--- What the task requires ---
Present the material below as a numbered list, omitting any blank lines.

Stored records

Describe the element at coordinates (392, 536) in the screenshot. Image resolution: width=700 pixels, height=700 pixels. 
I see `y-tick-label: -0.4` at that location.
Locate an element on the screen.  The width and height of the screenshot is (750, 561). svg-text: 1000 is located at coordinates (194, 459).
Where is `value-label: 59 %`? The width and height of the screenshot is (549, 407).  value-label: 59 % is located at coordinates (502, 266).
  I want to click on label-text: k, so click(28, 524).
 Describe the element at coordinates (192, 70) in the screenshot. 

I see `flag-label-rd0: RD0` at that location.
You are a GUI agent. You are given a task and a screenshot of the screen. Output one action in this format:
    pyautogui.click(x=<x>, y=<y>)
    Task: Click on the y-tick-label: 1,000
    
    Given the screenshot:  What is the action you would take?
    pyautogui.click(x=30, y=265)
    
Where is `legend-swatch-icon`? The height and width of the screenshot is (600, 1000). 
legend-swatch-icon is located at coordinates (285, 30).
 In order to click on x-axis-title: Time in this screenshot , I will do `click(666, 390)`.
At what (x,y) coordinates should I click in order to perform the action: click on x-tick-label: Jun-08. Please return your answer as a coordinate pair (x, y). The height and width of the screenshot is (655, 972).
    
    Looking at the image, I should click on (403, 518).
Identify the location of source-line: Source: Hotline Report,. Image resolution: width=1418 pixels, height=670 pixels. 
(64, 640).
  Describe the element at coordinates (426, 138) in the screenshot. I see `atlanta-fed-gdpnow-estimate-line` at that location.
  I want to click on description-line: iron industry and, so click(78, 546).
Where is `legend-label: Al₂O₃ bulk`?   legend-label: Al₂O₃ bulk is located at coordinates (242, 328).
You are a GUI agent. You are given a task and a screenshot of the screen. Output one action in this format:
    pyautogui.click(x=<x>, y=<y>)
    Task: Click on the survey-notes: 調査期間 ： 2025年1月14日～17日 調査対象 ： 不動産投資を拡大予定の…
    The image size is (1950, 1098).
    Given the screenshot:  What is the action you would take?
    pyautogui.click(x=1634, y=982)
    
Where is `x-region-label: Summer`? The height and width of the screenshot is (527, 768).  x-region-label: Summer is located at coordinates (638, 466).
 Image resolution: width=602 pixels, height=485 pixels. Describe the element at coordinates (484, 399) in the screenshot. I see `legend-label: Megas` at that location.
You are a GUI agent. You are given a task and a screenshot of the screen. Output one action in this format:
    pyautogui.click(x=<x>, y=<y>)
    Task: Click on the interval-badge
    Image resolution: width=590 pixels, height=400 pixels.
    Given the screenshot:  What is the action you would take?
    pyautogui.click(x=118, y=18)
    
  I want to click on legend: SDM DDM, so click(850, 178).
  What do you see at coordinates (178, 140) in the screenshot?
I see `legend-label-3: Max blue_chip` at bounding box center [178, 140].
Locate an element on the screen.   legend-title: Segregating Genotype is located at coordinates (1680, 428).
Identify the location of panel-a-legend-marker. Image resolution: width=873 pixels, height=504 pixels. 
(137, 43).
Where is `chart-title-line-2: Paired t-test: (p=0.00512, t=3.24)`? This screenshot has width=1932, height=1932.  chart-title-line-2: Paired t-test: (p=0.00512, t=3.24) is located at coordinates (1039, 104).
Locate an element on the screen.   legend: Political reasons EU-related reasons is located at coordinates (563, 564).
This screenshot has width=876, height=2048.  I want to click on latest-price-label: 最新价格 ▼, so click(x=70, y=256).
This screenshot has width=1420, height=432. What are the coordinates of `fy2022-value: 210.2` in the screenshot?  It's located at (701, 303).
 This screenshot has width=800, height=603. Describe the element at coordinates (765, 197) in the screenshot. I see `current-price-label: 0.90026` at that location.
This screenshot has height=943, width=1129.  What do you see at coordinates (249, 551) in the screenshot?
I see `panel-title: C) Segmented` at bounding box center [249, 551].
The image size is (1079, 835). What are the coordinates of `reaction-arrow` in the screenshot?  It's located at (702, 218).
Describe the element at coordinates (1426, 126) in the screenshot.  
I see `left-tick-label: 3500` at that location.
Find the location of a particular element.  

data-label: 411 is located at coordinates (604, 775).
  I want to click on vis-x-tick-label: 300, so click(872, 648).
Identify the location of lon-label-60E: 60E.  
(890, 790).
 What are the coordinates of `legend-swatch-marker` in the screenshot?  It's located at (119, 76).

--- Reply ---
1. Describe the element at coordinates (392, 536) in the screenshot. Image resolution: width=700 pixels, height=700 pixels. 
2. I see `y-tick-label: -0.4` at that location.
3. Locate an element on the screen.  The width and height of the screenshot is (750, 561). svg-text: 1000 is located at coordinates (194, 459).
4. Where is `value-label: 59 %`? The width and height of the screenshot is (549, 407).  value-label: 59 % is located at coordinates (502, 266).
5.   I want to click on label-text: k, so click(28, 524).
6.  Describe the element at coordinates (192, 70) in the screenshot. 
7. I see `flag-label-rd0: RD0` at that location.
8. You are a GUI agent. You are given a task and a screenshot of the screen. Output one action in this format:
9.     pyautogui.click(x=<x>, y=<y>)
10.     Task: Click on the y-tick-label: 1,000
11.     Given the screenshot:  What is the action you would take?
12.     pyautogui.click(x=30, y=265)
13. Where is `legend-swatch-icon`? The height and width of the screenshot is (600, 1000). 
14. legend-swatch-icon is located at coordinates (285, 30).
15.  In order to click on x-axis-title: Time in this screenshot , I will do `click(666, 390)`.
16. At what (x,y) coordinates should I click in order to perform the action: click on x-tick-label: Jun-08. Please return your answer as a coordinate pair (x, y). The height and width of the screenshot is (655, 972).
17.     Looking at the image, I should click on (403, 518).
18. Identify the location of source-line: Source: Hotline Report,. Image resolution: width=1418 pixels, height=670 pixels. 
19. (64, 640).
20.   Describe the element at coordinates (426, 138) in the screenshot. I see `atlanta-fed-gdpnow-estimate-line` at that location.
21.   I want to click on description-line: iron industry and, so click(78, 546).
22. Where is `legend-label: Al₂O₃ bulk`?   legend-label: Al₂O₃ bulk is located at coordinates (242, 328).
23. You are a GUI agent. You are given a task and a screenshot of the screen. Output one action in this format:
24.     pyautogui.click(x=<x>, y=<y>)
25.     Task: Click on the survey-notes: 調査期間 ： 2025年1月14日～17日 調査対象 ： 不動産投資を拡大予定の…
26.     The image size is (1950, 1098).
27.     Given the screenshot:  What is the action you would take?
28.     pyautogui.click(x=1634, y=982)
29. Where is `x-region-label: Summer`? The height and width of the screenshot is (527, 768).  x-region-label: Summer is located at coordinates (638, 466).
30.  Image resolution: width=602 pixels, height=485 pixels. Describe the element at coordinates (484, 399) in the screenshot. I see `legend-label: Megas` at that location.
31. You are a GUI agent. You are given a task and a screenshot of the screen. Output one action in this format:
32.     pyautogui.click(x=<x>, y=<y>)
33.     Task: Click on the interval-badge
34.     Image resolution: width=590 pixels, height=400 pixels.
35.     Given the screenshot:  What is the action you would take?
36.     pyautogui.click(x=118, y=18)
37.   I want to click on legend: SDM DDM, so click(850, 178).
38.   What do you see at coordinates (178, 140) in the screenshot?
39. I see `legend-label-3: Max blue_chip` at bounding box center [178, 140].
40. Locate an element on the screen.   legend-title: Segregating Genotype is located at coordinates (1680, 428).
41. Identify the location of panel-a-legend-marker. Image resolution: width=873 pixels, height=504 pixels. 
42. (137, 43).
43. Where is `chart-title-line-2: Paired t-test: (p=0.00512, t=3.24)`? This screenshot has width=1932, height=1932.  chart-title-line-2: Paired t-test: (p=0.00512, t=3.24) is located at coordinates (1039, 104).
44. Locate an element on the screen.   legend: Political reasons EU-related reasons is located at coordinates (563, 564).
45. This screenshot has width=876, height=2048.  I want to click on latest-price-label: 最新价格 ▼, so click(x=70, y=256).
46. This screenshot has width=1420, height=432. What are the coordinates of `fy2022-value: 210.2` in the screenshot?  It's located at (701, 303).
47.  This screenshot has width=800, height=603. Describe the element at coordinates (765, 197) in the screenshot. I see `current-price-label: 0.90026` at that location.
48. This screenshot has height=943, width=1129.  What do you see at coordinates (249, 551) in the screenshot?
49. I see `panel-title: C) Segmented` at bounding box center [249, 551].
50. The image size is (1079, 835). What are the coordinates of `reaction-arrow` in the screenshot?  It's located at (702, 218).
51. Describe the element at coordinates (1426, 126) in the screenshot.  
52. I see `left-tick-label: 3500` at that location.
53. Find the location of a particular element.  
54. data-label: 411 is located at coordinates (604, 775).
55.   I want to click on vis-x-tick-label: 300, so click(872, 648).
56. Identify the location of lon-label-60E: 60E.  
57. (890, 790).
58.  What are the coordinates of `legend-swatch-marker` in the screenshot?  It's located at (119, 76).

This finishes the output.